Ruby on Rails has validation in the model, and the view has helper 
functionality which makes presenting validation errors easily...
But the actual validation itself happens on the model.

In Flex, the reason validators are in the views is because that's where we can 
-do- something about invalid data easily, ie
highlight a field, point a help bubble at it, stop the form from submitting etc.

I guess because Flex is a presentation framework, the emphasis is on the 
display of/interaction with data. The V is the primary
aspect. With Rails, since it's a full web stack, the validation sits where it 
logically should; in the model.

As to what to actually do with this information; go with the convention: stick 
it in the view. That's the way the framework has been
designed, and everything should fall into place with it.
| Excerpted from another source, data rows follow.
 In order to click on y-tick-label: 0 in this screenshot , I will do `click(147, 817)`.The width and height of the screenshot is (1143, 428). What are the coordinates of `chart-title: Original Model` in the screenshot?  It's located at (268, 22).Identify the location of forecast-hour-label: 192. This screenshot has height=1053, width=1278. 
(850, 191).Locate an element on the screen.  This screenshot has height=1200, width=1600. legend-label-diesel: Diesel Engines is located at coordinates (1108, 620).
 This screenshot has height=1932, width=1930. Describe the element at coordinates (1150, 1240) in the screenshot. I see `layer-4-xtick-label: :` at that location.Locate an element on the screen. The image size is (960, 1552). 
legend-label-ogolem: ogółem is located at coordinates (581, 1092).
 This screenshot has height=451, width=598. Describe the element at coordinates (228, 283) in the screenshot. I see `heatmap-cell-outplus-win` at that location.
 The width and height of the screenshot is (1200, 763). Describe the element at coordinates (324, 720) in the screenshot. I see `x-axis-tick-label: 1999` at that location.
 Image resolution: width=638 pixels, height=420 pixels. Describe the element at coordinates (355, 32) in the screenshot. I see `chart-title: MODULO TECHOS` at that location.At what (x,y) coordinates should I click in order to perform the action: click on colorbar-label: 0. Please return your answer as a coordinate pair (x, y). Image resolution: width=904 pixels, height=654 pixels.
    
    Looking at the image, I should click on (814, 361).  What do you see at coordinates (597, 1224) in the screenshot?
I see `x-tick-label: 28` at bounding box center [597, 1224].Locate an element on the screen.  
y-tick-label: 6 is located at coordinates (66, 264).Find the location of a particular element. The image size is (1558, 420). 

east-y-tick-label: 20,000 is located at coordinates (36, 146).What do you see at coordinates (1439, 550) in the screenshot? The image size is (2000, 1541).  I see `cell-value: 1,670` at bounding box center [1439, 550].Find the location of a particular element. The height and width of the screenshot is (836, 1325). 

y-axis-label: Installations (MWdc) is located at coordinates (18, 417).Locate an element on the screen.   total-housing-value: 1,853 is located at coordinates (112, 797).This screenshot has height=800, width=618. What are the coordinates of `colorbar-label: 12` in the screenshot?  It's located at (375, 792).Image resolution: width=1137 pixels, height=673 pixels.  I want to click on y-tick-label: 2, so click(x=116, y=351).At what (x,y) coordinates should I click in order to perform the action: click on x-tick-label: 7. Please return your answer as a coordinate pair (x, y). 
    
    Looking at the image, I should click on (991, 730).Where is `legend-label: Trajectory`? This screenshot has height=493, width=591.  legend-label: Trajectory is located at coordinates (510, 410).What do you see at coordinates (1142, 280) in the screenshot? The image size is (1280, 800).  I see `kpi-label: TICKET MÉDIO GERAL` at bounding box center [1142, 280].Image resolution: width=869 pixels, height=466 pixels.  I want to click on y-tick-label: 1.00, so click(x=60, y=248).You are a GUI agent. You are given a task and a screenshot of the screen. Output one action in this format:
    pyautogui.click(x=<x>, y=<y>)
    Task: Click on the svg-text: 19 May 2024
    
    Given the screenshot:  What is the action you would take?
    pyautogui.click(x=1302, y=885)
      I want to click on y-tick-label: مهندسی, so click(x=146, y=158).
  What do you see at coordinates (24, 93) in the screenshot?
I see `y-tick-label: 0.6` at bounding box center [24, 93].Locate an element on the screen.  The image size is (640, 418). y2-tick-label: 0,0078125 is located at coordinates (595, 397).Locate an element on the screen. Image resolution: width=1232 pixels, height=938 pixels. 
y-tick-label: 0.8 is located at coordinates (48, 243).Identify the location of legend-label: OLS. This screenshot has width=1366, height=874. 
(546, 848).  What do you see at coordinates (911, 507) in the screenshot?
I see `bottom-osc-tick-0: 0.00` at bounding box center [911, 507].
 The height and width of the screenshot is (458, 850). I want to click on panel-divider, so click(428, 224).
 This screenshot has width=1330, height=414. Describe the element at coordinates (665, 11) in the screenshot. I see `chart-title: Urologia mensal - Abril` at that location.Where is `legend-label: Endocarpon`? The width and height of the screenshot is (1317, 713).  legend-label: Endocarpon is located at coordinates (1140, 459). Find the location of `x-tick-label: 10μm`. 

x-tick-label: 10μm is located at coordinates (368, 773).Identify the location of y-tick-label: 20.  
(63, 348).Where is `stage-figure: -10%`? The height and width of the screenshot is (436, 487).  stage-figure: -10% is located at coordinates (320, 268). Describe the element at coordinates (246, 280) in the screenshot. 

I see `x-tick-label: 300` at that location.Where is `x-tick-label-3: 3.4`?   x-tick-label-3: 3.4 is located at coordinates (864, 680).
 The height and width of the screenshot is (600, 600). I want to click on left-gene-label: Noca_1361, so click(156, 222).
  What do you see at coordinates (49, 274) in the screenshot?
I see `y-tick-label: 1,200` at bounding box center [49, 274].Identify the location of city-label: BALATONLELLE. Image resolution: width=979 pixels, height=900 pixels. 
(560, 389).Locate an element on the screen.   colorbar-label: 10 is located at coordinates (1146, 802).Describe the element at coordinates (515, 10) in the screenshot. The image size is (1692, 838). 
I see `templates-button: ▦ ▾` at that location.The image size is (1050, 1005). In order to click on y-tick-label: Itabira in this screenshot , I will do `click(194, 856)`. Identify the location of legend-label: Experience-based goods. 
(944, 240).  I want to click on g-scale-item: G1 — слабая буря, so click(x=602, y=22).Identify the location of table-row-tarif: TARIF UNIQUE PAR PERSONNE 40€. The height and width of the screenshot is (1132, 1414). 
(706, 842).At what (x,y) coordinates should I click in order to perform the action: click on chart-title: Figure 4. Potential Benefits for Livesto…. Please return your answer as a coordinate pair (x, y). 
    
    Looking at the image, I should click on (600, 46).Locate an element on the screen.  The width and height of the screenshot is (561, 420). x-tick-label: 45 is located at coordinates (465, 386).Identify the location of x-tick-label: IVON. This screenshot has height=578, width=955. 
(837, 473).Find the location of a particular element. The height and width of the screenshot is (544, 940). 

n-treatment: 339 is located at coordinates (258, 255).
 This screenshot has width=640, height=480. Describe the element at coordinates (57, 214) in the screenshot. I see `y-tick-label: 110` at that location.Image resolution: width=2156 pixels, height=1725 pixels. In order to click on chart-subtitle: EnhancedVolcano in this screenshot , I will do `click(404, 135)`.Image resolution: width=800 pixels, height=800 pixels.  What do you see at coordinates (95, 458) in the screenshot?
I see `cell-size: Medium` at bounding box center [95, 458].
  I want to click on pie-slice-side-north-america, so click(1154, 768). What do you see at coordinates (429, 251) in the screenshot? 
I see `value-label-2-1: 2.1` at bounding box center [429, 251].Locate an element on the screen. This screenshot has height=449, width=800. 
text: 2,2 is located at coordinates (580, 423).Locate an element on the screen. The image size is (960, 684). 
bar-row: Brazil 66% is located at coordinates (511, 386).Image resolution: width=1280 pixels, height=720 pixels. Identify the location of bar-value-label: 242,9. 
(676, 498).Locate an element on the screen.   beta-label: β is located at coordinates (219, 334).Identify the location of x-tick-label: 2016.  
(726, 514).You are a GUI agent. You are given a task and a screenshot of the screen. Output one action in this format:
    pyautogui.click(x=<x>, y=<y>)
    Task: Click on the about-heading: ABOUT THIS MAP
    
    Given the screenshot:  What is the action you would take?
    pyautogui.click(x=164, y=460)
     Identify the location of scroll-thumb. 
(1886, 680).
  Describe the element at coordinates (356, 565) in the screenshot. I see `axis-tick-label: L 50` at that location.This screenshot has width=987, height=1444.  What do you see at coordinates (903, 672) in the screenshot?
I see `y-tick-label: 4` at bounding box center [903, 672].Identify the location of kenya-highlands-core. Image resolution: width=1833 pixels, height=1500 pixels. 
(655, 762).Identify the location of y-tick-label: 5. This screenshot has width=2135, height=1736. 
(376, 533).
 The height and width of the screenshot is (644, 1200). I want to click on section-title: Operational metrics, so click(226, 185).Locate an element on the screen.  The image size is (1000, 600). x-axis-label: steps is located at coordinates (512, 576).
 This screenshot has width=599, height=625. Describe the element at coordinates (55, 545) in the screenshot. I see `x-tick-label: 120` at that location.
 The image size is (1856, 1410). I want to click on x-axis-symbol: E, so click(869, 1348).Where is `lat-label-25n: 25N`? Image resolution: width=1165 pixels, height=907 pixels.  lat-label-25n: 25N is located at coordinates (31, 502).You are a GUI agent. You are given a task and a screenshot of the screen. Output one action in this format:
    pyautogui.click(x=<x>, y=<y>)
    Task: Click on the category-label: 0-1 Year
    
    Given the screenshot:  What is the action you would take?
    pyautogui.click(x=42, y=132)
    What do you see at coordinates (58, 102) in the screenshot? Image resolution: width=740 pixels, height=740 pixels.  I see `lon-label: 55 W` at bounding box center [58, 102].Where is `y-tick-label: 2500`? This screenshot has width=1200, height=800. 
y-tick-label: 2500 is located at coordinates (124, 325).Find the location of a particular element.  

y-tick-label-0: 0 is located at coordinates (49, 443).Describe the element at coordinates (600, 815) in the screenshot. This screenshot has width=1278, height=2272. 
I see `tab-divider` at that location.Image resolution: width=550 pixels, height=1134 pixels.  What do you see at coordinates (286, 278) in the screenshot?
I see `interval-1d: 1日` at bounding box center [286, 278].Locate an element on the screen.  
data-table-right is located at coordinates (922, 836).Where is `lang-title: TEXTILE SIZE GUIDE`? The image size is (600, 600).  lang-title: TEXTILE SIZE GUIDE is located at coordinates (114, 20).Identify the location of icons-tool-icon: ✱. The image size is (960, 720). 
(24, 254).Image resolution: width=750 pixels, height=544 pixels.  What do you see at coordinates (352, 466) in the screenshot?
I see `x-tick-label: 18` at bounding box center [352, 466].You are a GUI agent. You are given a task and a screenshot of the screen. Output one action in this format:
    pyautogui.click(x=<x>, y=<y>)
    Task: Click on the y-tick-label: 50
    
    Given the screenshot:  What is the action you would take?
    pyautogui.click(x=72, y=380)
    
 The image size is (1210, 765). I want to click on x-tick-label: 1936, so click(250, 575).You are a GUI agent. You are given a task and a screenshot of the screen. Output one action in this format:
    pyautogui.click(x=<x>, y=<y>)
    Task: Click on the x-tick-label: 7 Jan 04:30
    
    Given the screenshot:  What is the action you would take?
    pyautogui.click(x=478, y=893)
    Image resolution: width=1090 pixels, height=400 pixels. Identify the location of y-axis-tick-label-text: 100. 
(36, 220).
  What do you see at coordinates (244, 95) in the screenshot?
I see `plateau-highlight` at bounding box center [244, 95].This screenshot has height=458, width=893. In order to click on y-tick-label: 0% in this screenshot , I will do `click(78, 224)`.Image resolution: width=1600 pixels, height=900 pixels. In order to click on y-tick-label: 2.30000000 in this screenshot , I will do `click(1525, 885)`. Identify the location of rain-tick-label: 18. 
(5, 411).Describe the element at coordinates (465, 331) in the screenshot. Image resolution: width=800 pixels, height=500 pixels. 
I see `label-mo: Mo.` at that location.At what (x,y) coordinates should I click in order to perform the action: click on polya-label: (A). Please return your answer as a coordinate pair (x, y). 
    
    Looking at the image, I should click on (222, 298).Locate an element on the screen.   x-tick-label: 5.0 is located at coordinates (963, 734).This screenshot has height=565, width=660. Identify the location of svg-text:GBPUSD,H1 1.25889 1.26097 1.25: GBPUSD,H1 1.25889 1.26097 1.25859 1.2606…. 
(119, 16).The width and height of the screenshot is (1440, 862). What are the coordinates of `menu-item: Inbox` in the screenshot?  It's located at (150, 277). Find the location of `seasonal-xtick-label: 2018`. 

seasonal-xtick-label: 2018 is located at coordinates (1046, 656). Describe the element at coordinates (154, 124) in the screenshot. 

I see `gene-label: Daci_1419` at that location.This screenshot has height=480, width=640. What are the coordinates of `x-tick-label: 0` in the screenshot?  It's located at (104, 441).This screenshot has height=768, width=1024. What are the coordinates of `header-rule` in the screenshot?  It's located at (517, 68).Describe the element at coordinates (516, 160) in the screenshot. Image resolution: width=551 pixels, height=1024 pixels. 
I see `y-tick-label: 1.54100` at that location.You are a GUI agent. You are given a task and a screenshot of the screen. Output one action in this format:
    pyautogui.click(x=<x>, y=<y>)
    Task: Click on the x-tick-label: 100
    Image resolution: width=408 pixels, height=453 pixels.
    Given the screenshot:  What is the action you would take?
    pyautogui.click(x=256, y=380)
-----Original Message-----
From: flexcoders@yahoogroups.com [mailto:[EMAIL PROTECTED] On Behalf Of 
lostinrecursion
Sent: 07 September 2006 10:28 PM
To: flexcoders@yahoogroups.com
Subject: [flexcoders] Re: Cairngorm... Where should this go?

Sorry but I have to interject on this. Intsrestingly enough I asked a similar 
question some days ago and did not receive a response
from a design pettern perspective, but from a "what works" perspective. I am 
actually 85% of the tim all about what works, so not
there is anything wrong with it. But, I would like to hear some other rhoughts 
on it since Validation is integral to just about
every RIA that accepts data on the planet.

In MVC, the Validators seem to be more of a middle ground issue. Since the 
Model contains the business logic and is fed data to
process and the controller merely acts as waystation back and forth from view 
to model, it would seem to me that there should almost
be another letter in MVC since validation doesn't really fit anywhere.

However, it would seem to me that a Validation function would be placed in the 
model itself. Since the view should only query the
model to get its current state and accept the user input, it seems it should 
not be in the View to promote modularity.
{myModel.dataIsValid == true}

Because what if you wanted to add another View to the application??
(As the OP mentioned) Seems to me like it would be malformed in the View.